## What you will do
Could you report every line of the listing below that holds the word "computer"?

## Records supplied
|---|
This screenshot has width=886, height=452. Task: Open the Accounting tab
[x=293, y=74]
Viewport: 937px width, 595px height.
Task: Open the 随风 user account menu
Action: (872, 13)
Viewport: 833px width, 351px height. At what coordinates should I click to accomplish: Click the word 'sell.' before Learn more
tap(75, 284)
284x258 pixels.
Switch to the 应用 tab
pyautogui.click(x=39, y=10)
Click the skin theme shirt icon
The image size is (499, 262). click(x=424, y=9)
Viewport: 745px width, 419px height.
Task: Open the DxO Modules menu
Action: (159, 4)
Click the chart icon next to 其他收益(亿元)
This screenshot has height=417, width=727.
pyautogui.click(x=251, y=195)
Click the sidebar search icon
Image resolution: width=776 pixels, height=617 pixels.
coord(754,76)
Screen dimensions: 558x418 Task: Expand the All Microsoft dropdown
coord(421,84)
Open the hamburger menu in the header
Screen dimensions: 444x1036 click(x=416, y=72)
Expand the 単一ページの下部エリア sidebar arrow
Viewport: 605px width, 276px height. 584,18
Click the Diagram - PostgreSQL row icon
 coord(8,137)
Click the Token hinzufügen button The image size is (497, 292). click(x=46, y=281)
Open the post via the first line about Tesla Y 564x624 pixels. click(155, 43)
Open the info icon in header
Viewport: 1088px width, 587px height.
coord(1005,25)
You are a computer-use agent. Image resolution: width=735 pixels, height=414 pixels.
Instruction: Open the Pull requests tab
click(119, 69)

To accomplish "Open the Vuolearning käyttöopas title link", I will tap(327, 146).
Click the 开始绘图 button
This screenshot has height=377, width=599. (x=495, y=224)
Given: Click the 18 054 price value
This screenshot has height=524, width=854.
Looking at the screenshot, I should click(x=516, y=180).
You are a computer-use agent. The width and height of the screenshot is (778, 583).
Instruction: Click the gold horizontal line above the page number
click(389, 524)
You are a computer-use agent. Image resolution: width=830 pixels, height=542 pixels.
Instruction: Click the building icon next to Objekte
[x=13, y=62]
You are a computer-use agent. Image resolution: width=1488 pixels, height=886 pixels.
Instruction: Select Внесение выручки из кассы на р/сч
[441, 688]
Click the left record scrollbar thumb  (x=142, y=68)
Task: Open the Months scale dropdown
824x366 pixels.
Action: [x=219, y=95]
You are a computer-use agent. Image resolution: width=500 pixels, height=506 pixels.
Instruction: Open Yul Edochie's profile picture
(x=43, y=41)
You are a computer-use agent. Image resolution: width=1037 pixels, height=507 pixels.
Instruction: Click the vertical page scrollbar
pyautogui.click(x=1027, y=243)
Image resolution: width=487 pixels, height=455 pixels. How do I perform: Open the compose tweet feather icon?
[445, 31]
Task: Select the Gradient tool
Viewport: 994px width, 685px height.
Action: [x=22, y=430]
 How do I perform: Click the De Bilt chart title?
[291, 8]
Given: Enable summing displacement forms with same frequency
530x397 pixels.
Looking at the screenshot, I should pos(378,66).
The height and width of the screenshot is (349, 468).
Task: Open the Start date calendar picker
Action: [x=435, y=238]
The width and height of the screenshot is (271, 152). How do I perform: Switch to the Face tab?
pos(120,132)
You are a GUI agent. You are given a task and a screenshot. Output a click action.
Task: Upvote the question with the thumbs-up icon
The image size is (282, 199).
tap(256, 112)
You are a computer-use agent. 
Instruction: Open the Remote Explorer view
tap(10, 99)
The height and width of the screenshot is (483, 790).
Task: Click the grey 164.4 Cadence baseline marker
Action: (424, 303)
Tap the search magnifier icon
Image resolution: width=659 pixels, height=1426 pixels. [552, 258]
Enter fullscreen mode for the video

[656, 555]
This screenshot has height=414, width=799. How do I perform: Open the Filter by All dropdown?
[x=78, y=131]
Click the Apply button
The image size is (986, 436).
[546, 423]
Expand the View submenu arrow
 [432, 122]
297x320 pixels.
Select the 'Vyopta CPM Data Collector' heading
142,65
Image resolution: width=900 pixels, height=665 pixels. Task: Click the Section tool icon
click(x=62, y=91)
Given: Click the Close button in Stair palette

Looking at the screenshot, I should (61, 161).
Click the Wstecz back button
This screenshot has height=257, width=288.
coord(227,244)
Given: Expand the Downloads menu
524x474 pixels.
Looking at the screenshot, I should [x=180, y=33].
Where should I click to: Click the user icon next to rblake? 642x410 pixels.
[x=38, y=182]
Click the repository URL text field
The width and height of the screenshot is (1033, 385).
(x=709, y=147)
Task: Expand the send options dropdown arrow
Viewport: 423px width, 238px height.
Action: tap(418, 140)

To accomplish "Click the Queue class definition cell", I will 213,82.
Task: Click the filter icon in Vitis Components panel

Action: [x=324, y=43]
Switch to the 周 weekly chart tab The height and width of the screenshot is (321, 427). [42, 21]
|---|
## Task answer
You are a computer-use agent. Image resolution: width=735 pixels, height=414 pixels.
You are a computer-use agent. The width and height of the screenshot is (778, 583).
You are a computer-use agent. Image resolution: width=830 pixels, height=542 pixels.
You are a computer-use agent. Image resolution: width=1488 pixels, height=886 pixels.
You are a computer-use agent. Image resolution: width=500 pixels, height=506 pixels.
You are a computer-use agent. Image resolution: width=1037 pixels, height=507 pixels.
You are a computer-use agent. 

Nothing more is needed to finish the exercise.